Personal life
- Born: December 23, 1935 Paterson, New Jersey, U.S.
- Died: October 29, 2025 (aged 89) Manhattan, New York, U.S.
- Spouse: Miryom Arnold ​(m. 1963⁠–⁠2017)​
- Children: 3

Religious life
- Religion: Judaism
- Position: Chief chaplain
- Organization: New York City Police Department

= Alvin Kass =

American rabbi (1935–2025)

Alvin Kass (December 23, 1935 – October 29, 2025) was an American rabbi. He was the chief chaplain of the New York City Police Department. He joined the department in 1966 at the age of 30, becoming the youngest chaplain in the department's history. He served until his death.

== Early life ==
Kass was born in Paterson, New Jersey, on December 23, 1935, to Joseph Kass and Ida Kass; Joseph worked as a furniture salesman. Alvin attended Eastside High School, and was awarded a bachelor's degree at Columbia College, Columbia University in 1957, having studied American history and political science. He had been accepted to Harvard Law School, but left, a few weeks before classes started, to go to the Jewish Theological Seminary (JTS), a Conservative Jewish seminary in New York, after having decided that he would rather "minister to people’s spiritual needs rather than legal ones". He graduated from JTS in 1962 and received his semikhah. He also had a master's degree from Columbia, a PhD from New York University, as well as a D. Div from JTS.

== Chaplaincy ==
Kass was a chaplain for the United States Air Force and became the rabbi of Astoria Center of Israel, a small congregation in Astoria, Queens, New York in 1964. He led the Queens congregation until 1978, when he moved to the East Midwood Jewish Center, one of New York City's largest Conservative Jewish synagogues, in Brooklyn.

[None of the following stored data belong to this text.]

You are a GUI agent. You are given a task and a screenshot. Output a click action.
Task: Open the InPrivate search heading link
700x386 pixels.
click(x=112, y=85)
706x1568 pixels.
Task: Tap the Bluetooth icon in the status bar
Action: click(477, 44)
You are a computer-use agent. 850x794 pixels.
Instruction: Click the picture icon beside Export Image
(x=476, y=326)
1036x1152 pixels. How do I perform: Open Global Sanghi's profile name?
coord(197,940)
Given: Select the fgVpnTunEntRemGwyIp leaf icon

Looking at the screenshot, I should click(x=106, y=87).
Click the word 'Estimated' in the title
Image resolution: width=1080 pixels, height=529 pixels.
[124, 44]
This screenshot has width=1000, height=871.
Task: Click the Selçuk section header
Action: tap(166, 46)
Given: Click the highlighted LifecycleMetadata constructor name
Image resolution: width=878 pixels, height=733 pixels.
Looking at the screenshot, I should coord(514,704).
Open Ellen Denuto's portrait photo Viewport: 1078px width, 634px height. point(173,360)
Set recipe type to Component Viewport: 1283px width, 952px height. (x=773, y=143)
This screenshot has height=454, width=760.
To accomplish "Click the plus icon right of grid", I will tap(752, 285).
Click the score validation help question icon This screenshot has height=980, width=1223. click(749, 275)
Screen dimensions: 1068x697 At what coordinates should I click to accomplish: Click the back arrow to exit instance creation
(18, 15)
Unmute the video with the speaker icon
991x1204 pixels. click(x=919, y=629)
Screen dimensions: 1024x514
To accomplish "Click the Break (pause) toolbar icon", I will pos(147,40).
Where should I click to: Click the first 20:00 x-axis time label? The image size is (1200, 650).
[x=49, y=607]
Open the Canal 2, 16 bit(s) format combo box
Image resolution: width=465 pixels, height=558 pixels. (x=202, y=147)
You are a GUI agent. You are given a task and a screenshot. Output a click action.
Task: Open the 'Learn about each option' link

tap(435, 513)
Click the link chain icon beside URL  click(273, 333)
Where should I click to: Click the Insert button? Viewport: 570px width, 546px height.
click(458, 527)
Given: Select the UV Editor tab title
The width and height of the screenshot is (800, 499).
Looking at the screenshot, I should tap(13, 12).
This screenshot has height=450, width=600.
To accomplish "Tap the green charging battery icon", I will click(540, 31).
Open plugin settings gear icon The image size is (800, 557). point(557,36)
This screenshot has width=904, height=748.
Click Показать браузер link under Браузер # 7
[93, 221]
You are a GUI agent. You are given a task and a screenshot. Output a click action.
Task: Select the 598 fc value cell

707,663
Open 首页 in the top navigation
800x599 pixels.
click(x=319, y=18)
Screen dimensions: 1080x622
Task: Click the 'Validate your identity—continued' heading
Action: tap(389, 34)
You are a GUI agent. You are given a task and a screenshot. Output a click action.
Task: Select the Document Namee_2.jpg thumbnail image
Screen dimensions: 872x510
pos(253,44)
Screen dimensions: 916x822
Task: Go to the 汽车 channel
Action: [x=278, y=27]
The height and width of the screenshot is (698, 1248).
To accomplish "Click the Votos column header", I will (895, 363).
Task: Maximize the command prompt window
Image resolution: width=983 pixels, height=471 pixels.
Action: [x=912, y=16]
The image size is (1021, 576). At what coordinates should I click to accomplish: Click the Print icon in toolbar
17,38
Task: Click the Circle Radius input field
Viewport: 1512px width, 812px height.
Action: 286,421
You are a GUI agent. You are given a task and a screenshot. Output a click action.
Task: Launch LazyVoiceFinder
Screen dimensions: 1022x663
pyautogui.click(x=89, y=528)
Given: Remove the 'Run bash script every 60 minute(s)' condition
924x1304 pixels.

In December 1966, four years after he became a rabbi, Kass was appointed a chaplain for the New York City Police Department (NYPD) at the age of 31 by Police Chief Howard R. Leary, to work alongside the department's five Christian chaplains. He was the youngest chaplain in the department's history. He was inspired to work for the city after the election of John Lindsay in 1965. He later discovered that he had been one of more than 30 rabbis interviewed to fill the vacant position of NYPD chaplain, and said that he had gotten the job based on his experience with the Air Force and after telling the NYPD brass that as chaplain he would have to be sure to answer to a higher authority, by which he made clear he meant the "Almighty Commissioner". Chief of Detectives Albert Seedman thought that the fact that the rabbi had brought handball gear with him to the interview showed that he would be a good match for the department.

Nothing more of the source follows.